As a reminder, the 2 questions we are trying to answer are the following :

  • What factors affect profit margin?
  • Is it possible to predict the sale price of a shoe at a given time?

Now that we have an idea on how our features behave. We're going to modelize the margin to see what features have an impact, and we're gonna make predictions on the sale price accordingly to the time. Let's see which features are to be taken in our models.

What factors affect profit margin?

Correlation analysis

Now that we have all our features, let's try to determine which features are the most significant for a good profit margin.
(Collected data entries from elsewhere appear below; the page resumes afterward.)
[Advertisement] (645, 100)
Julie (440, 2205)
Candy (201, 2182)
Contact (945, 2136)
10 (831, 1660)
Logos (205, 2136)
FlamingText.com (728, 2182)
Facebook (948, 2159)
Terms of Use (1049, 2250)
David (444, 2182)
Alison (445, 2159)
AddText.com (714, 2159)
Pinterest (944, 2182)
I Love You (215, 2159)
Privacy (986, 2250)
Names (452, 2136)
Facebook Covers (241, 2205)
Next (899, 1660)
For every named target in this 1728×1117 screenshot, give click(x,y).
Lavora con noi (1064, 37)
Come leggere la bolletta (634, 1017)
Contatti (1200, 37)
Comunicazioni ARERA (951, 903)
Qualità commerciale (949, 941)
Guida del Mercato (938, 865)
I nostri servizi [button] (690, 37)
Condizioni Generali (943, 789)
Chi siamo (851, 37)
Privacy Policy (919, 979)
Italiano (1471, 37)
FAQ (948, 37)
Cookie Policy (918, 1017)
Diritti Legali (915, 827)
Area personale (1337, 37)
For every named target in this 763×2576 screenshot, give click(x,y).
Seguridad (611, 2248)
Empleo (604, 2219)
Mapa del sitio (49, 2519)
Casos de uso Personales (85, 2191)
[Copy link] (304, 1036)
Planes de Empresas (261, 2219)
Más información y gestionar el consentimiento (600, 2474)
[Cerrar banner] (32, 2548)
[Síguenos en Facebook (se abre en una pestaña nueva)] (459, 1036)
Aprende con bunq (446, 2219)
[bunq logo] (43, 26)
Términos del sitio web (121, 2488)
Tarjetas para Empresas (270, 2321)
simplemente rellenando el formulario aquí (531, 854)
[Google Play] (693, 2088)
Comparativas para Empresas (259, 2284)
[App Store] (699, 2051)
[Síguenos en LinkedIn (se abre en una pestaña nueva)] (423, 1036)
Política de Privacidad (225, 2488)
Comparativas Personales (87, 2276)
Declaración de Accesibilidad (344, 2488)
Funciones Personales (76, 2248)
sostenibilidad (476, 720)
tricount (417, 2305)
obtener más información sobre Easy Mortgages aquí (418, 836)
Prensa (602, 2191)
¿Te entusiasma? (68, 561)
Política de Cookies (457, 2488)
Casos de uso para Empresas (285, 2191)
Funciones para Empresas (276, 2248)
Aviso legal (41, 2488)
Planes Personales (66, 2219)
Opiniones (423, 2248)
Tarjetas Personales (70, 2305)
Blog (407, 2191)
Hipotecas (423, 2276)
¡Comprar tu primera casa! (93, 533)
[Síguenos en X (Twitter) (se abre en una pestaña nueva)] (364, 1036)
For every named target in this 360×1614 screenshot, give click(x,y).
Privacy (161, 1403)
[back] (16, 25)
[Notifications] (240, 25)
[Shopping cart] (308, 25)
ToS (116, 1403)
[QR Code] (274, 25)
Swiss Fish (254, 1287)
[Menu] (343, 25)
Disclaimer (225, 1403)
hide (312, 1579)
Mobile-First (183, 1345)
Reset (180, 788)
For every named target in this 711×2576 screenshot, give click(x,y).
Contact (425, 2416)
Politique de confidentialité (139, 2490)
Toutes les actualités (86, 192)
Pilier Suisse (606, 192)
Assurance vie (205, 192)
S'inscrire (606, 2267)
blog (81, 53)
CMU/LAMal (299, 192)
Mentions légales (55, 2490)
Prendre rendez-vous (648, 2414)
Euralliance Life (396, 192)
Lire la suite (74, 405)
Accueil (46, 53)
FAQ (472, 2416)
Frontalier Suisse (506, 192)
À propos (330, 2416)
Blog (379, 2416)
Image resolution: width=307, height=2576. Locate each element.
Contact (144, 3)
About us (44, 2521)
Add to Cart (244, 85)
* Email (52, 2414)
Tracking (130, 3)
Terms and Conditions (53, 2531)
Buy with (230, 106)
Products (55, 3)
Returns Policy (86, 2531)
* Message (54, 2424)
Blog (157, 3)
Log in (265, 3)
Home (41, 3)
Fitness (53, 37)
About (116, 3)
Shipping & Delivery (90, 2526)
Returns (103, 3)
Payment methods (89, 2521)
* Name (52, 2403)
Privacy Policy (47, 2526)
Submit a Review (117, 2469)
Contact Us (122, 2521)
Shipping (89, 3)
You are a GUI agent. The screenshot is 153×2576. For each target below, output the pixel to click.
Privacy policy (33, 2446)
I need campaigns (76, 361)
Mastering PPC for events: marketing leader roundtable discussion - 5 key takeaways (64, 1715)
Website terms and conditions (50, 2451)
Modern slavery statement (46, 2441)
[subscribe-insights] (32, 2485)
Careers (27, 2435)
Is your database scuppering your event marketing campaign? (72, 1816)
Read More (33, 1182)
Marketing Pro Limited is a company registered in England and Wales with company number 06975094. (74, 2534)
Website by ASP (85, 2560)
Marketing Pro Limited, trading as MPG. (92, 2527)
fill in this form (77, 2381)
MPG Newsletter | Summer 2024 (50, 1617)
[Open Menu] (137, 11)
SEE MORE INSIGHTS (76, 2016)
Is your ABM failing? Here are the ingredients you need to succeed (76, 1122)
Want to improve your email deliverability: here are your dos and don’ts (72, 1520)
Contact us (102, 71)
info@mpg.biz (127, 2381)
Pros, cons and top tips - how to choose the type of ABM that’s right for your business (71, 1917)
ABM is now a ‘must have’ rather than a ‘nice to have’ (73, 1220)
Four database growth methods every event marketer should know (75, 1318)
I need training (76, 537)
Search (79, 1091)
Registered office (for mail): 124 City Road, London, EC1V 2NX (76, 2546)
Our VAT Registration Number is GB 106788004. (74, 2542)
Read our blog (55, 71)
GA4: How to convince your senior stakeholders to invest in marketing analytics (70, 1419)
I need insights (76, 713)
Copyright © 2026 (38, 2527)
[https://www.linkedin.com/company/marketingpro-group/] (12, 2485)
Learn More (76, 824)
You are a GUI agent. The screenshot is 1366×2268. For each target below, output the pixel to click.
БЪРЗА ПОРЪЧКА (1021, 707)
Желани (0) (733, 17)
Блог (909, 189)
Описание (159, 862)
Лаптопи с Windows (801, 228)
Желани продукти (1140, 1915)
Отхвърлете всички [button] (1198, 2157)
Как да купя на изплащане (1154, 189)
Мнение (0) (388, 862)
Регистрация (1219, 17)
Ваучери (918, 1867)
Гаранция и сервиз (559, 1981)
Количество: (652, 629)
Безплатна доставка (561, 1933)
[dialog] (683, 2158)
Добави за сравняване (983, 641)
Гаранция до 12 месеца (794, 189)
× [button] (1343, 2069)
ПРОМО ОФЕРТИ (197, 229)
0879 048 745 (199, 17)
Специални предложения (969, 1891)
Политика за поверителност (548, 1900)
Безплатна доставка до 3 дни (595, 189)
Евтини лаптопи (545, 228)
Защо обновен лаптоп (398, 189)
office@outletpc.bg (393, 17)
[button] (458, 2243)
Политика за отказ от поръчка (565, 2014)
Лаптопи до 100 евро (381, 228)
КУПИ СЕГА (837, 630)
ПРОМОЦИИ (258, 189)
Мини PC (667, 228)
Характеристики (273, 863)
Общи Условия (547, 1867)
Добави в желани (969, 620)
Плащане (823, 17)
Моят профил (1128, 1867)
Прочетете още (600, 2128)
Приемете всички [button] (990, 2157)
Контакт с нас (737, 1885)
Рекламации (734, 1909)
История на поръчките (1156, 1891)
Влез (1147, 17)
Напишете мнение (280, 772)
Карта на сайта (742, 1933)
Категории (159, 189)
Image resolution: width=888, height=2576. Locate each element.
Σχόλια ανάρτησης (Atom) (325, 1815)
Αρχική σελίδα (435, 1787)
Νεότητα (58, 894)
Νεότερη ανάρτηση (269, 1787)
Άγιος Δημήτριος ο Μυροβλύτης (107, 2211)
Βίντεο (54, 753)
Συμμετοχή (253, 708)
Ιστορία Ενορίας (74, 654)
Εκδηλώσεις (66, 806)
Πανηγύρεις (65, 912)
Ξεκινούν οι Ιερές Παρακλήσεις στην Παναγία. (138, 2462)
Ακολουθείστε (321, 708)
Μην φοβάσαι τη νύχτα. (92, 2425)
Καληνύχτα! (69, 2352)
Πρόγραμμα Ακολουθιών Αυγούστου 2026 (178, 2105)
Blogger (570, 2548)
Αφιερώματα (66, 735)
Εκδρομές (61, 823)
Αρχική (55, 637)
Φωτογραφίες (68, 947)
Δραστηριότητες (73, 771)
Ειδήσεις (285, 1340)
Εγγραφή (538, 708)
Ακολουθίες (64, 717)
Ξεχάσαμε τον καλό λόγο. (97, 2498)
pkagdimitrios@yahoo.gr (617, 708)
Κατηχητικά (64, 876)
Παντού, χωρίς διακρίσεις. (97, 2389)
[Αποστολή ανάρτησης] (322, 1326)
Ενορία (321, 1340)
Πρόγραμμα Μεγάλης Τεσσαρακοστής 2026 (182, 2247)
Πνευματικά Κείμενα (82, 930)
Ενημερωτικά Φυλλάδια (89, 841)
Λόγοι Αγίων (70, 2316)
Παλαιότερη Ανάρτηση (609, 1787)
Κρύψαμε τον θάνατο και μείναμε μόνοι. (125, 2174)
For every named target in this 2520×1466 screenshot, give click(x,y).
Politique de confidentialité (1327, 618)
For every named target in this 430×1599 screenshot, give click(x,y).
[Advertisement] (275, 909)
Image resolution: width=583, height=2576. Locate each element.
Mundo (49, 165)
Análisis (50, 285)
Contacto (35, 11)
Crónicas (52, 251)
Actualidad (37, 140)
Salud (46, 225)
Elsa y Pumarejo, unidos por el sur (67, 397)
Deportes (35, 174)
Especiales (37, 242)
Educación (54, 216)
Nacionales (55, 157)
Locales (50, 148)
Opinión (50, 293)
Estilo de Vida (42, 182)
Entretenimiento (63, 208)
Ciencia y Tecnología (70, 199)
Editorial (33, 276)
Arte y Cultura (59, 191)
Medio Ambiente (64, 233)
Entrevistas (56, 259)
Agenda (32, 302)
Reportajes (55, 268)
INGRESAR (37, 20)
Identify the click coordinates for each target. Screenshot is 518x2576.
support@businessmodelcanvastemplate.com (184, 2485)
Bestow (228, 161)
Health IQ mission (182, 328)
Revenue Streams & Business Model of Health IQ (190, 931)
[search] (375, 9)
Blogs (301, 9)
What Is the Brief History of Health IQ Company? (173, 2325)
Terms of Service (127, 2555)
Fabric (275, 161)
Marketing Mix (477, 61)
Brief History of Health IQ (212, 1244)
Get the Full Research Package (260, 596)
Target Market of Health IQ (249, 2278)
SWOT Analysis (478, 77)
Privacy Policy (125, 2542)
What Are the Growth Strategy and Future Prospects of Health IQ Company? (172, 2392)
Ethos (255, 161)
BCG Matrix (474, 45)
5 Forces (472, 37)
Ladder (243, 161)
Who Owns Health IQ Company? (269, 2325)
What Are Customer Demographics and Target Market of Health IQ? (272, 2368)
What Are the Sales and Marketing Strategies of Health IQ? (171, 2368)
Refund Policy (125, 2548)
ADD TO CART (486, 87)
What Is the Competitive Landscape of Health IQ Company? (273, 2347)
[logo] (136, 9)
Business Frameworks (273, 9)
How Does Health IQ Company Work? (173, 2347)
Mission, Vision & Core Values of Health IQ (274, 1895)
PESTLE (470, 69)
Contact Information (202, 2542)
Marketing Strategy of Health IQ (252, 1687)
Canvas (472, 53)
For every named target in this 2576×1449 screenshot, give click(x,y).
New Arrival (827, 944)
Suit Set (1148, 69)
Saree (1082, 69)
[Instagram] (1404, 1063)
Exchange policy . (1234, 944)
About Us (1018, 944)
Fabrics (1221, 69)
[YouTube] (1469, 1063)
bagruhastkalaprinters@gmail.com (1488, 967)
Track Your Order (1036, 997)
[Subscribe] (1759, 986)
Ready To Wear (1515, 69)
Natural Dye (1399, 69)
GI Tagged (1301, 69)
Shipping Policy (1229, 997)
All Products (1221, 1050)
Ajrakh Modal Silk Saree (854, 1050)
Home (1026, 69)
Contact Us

Let's start by computing the correlation between our features, which is a measure of association between two features, wheter they're categorical or numerical. The features that have a too high or low correlation will be removed.

As you can see, we have categorical and numerical features in our dataset. This means we have to use specific methods in order to calculate the correlation between 2 features. The first method we could use is the cramer's V, which is based on a nominal variation of Pearson’s Chi-Square Test. Unfortunately, this method implies to loose part of the information since it's a symetrical method. This means that, given 2 variables x and y, cramers_v(x,y) = cramers_v(y,x). But it is not always true.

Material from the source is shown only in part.